A systematic study of stem-induced effects on transverse spin relaxation of noble gases in atomic gas cells

Glass-blown atomic gas cells provide a fundamental basis for high precision atomic sensors, such as optically pumped magnetometers, Rydberg RF sensors, and atomic spin gyroscopes. To enhance the sensitivity of these sensors, it is essential to achieve long transverse spin relaxation times (T₂) for noble gases, which can be limited by various decoherence mechanisms including spin exchange collisions and magnetic field gradients. In particular, geometric asymmetry of the cell can induce inhomogeneous electric field gradients as well as exacerbate the effects of magnetic field gradients, thereby degrading sensor performance.

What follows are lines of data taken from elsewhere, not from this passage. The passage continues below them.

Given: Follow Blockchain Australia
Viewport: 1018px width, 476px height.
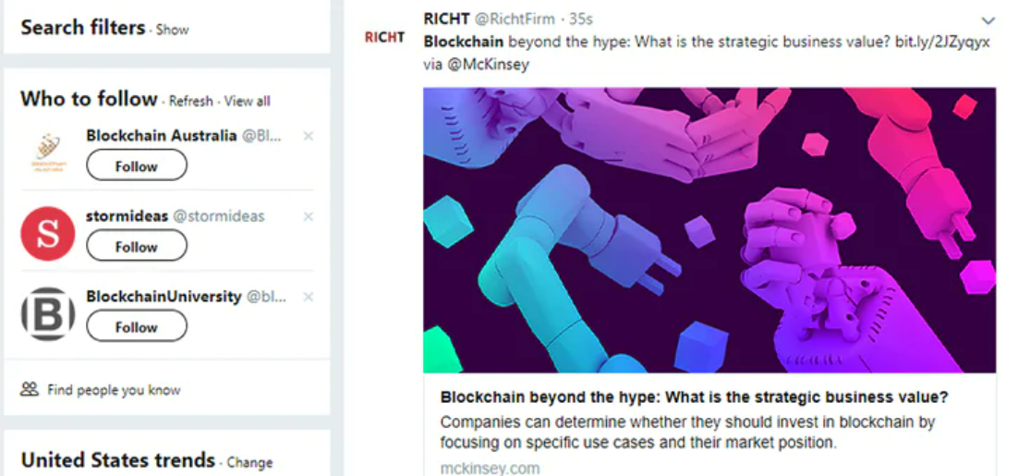Looking at the screenshot, I should 137,166.
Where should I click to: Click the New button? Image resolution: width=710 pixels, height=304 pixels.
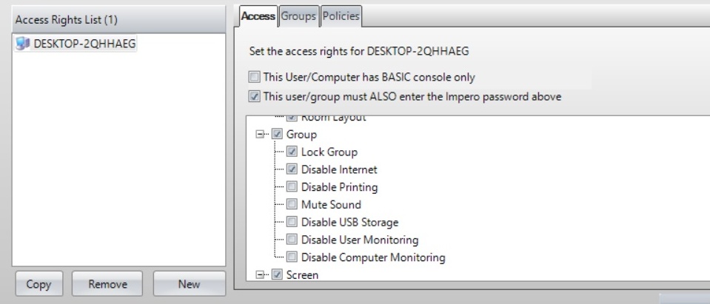[189, 283]
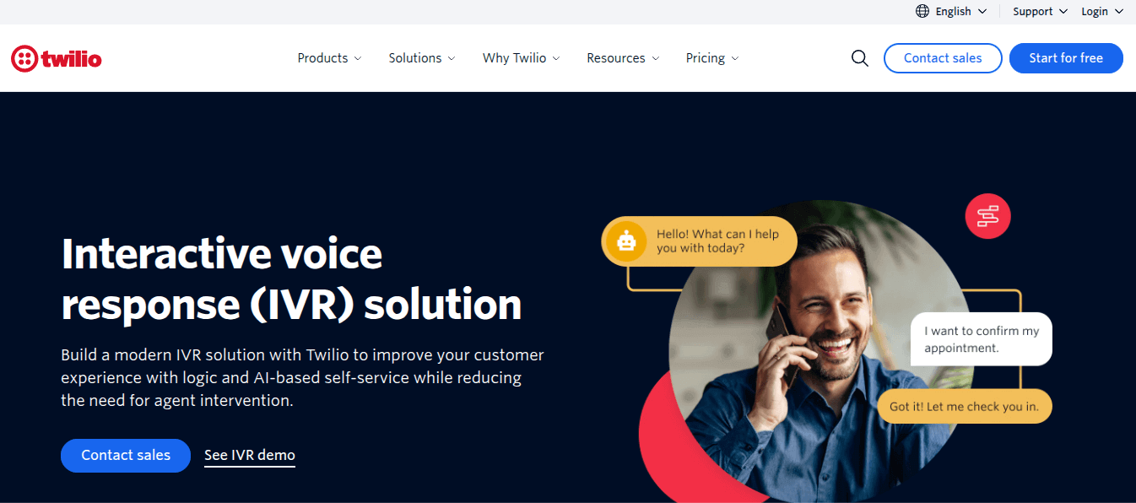Click the Start for free button
The height and width of the screenshot is (503, 1136).
pyautogui.click(x=1066, y=58)
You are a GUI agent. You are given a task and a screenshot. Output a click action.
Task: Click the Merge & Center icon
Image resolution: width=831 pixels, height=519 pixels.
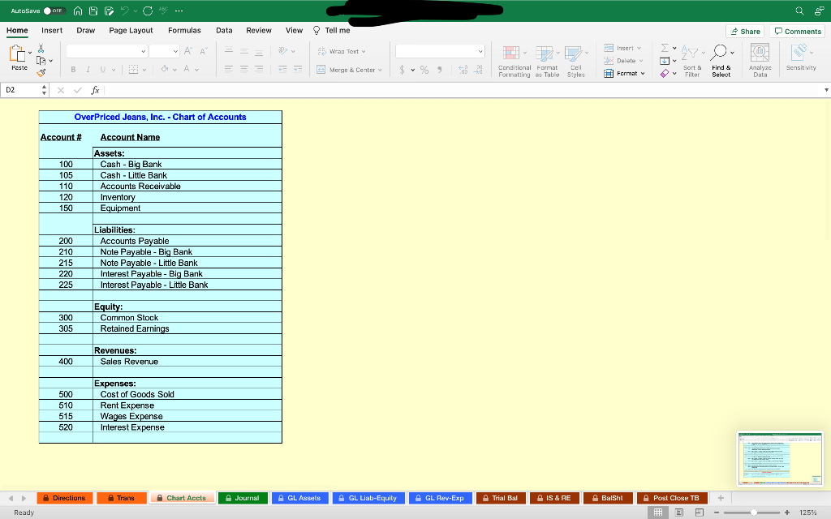pos(347,69)
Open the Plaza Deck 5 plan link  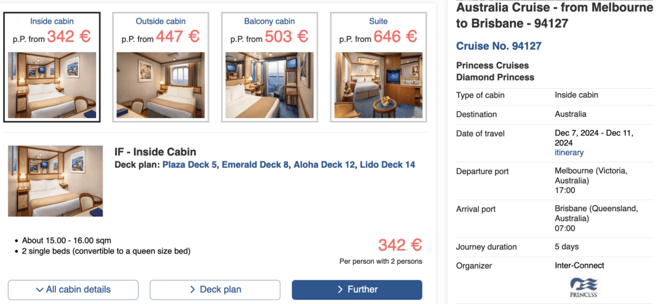[x=190, y=164]
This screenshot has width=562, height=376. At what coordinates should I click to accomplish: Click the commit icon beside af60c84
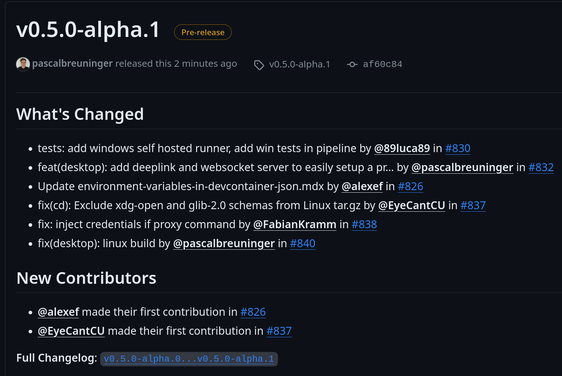pos(352,65)
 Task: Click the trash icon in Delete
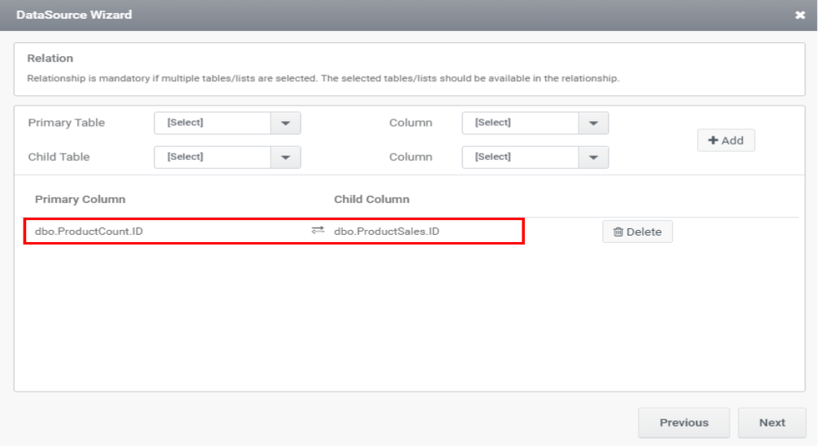point(618,232)
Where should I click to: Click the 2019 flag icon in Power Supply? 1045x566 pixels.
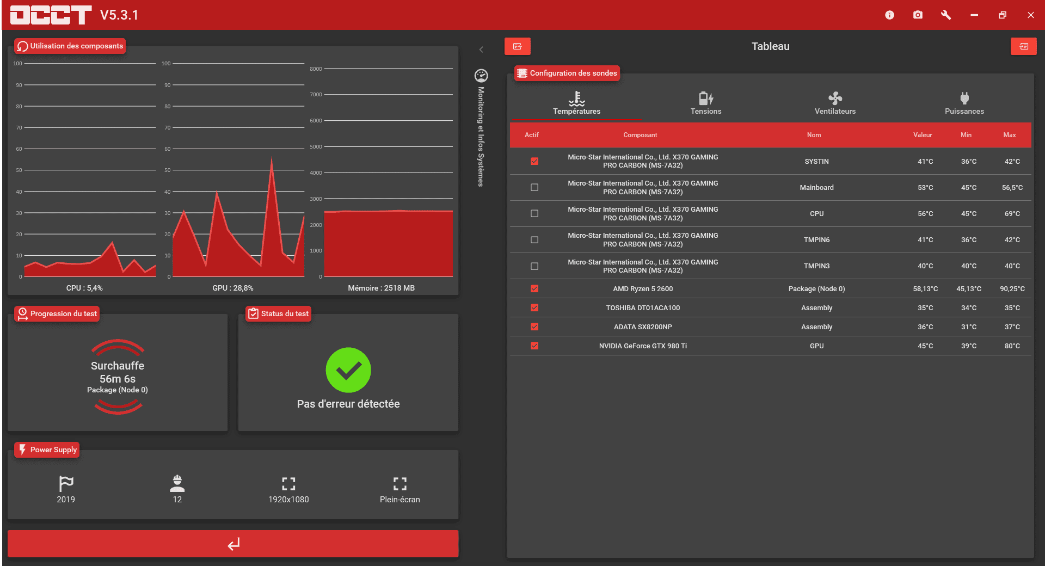pyautogui.click(x=66, y=484)
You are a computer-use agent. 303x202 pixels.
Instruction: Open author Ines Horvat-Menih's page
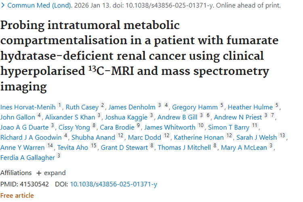click(x=28, y=107)
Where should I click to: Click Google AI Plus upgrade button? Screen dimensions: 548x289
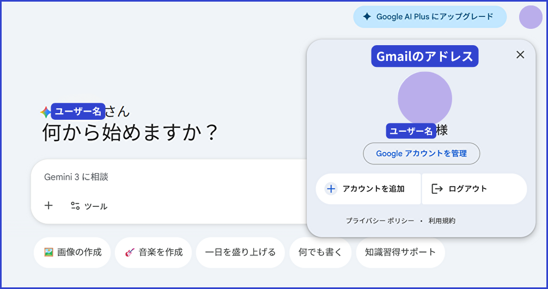[429, 17]
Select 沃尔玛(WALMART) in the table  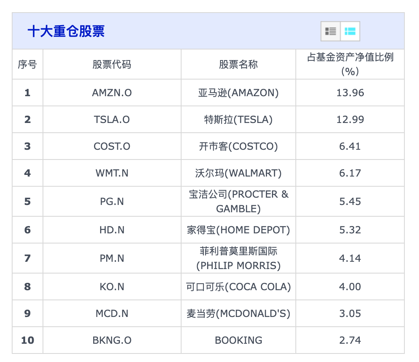[238, 173]
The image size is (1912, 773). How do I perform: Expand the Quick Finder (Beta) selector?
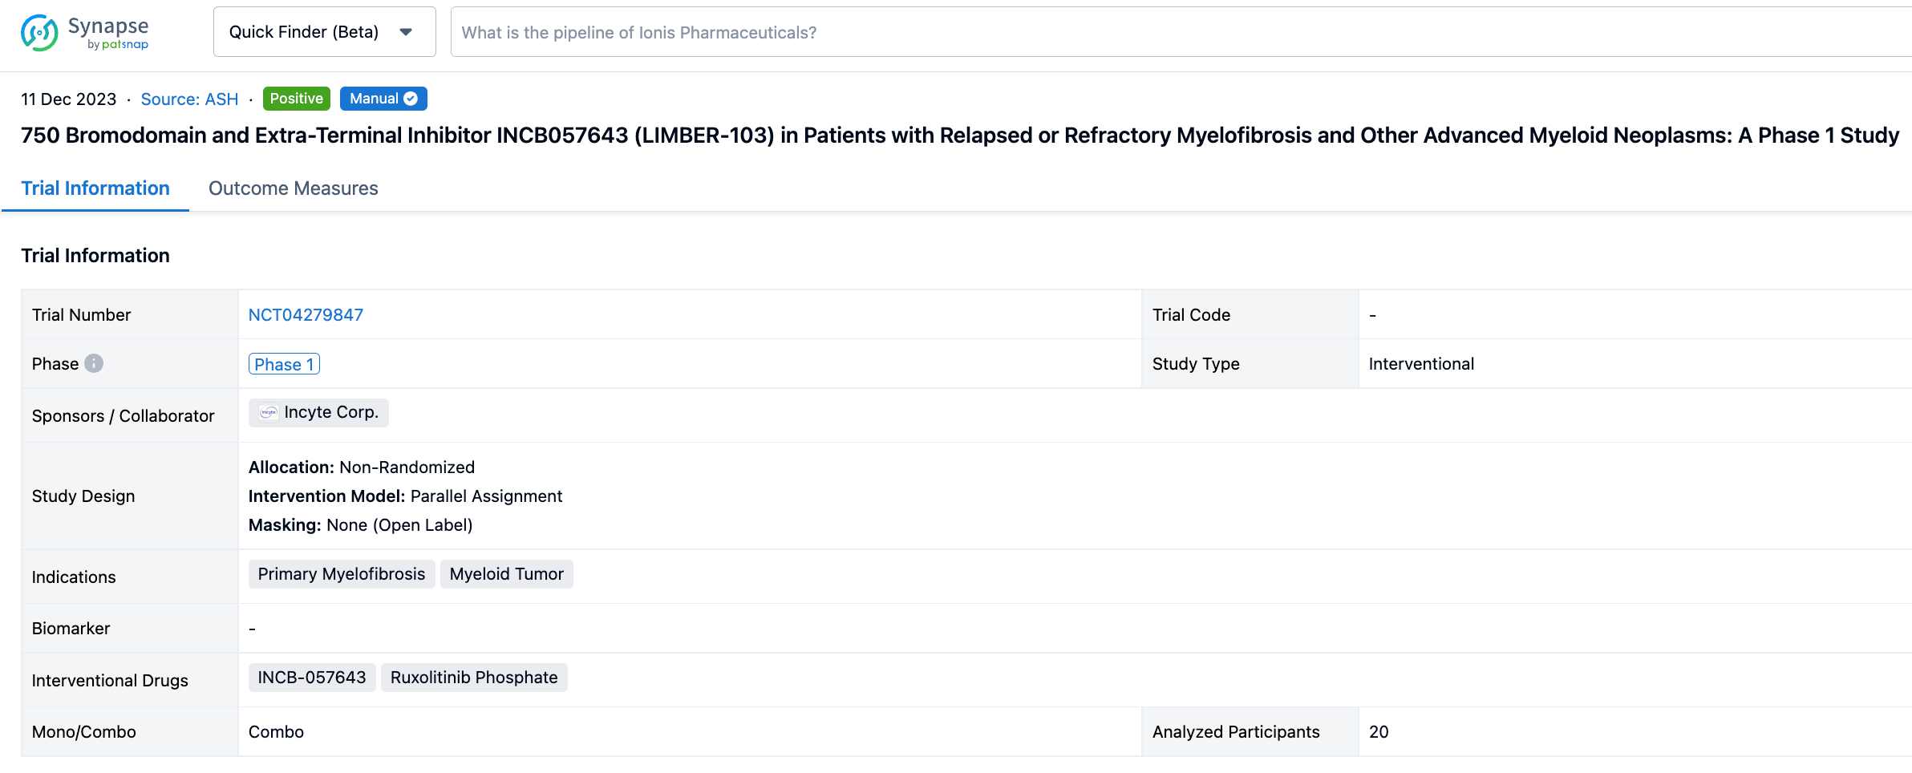324,32
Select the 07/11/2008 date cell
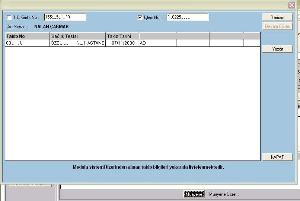This screenshot has height=201, width=300. [x=122, y=43]
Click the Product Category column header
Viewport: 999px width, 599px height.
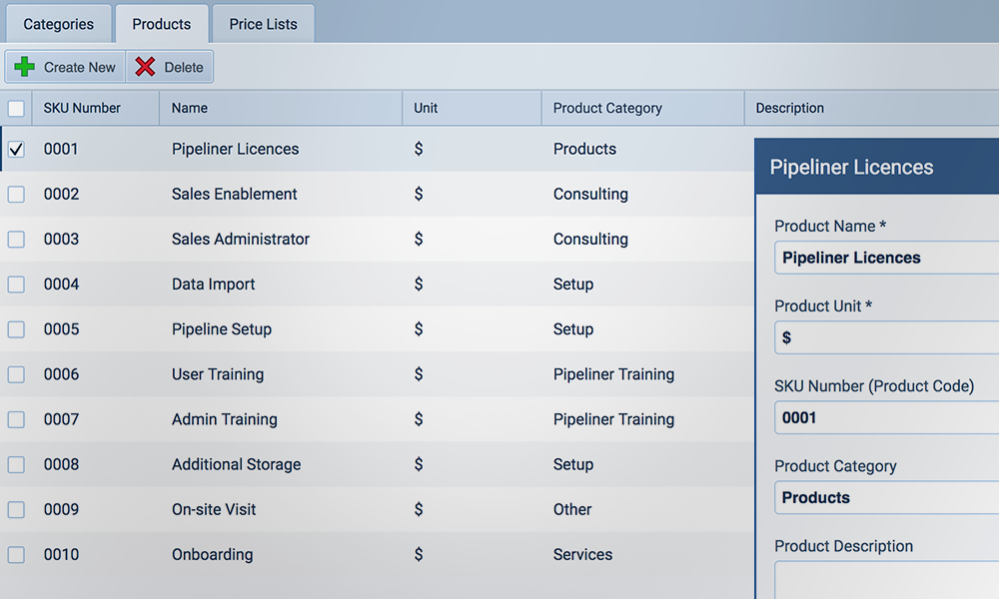click(x=607, y=108)
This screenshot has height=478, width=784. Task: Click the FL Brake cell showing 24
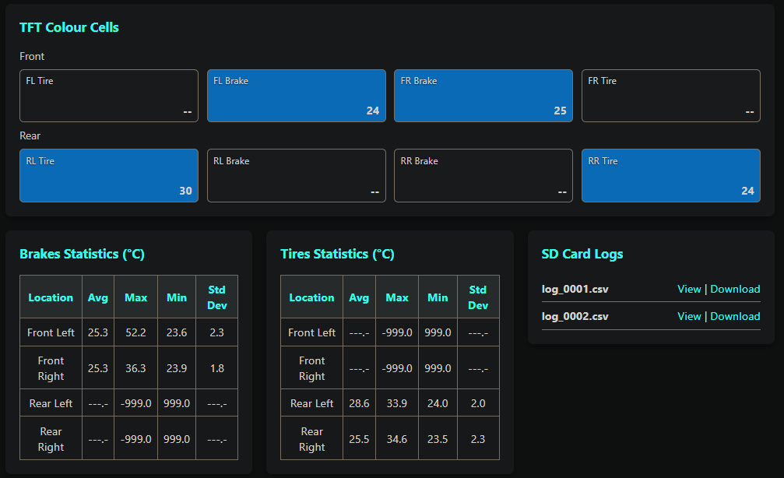tap(296, 95)
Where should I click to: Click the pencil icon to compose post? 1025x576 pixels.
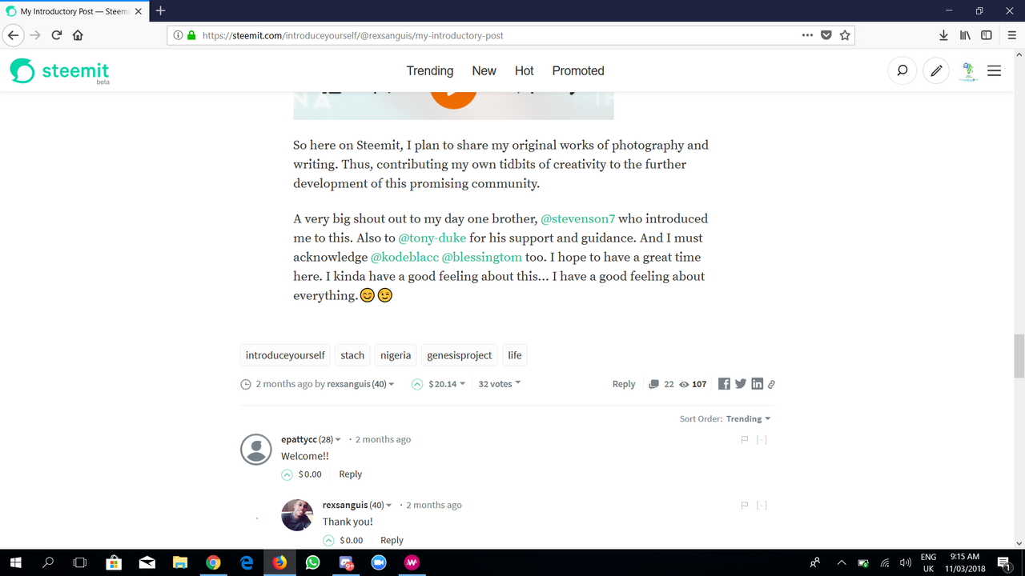(x=935, y=70)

Here, we demonstrate the effects of cell geometry on the transverse spin relaxation of ¹²⁹Xe and ¹³¹Xe. First, we report a novel technique for sealing atomic gas cells with a stem using a resistive heating wire, which enables systematic and consistent fabrication. Utilizing this method, we fabricate cells with varying stem lengths and characterize their geometry based on the transverse spin relaxation rate of ¹²⁹Xe. Then, we compare the quadrupole shifts of ¹³¹Xe among these cells to systematically study the stem-induced effects on the transverse spin relaxation. This work will address the performance degradation of miniaturized atomic sensors arising from the cell geometry, leading to the improvement of their sensitivity.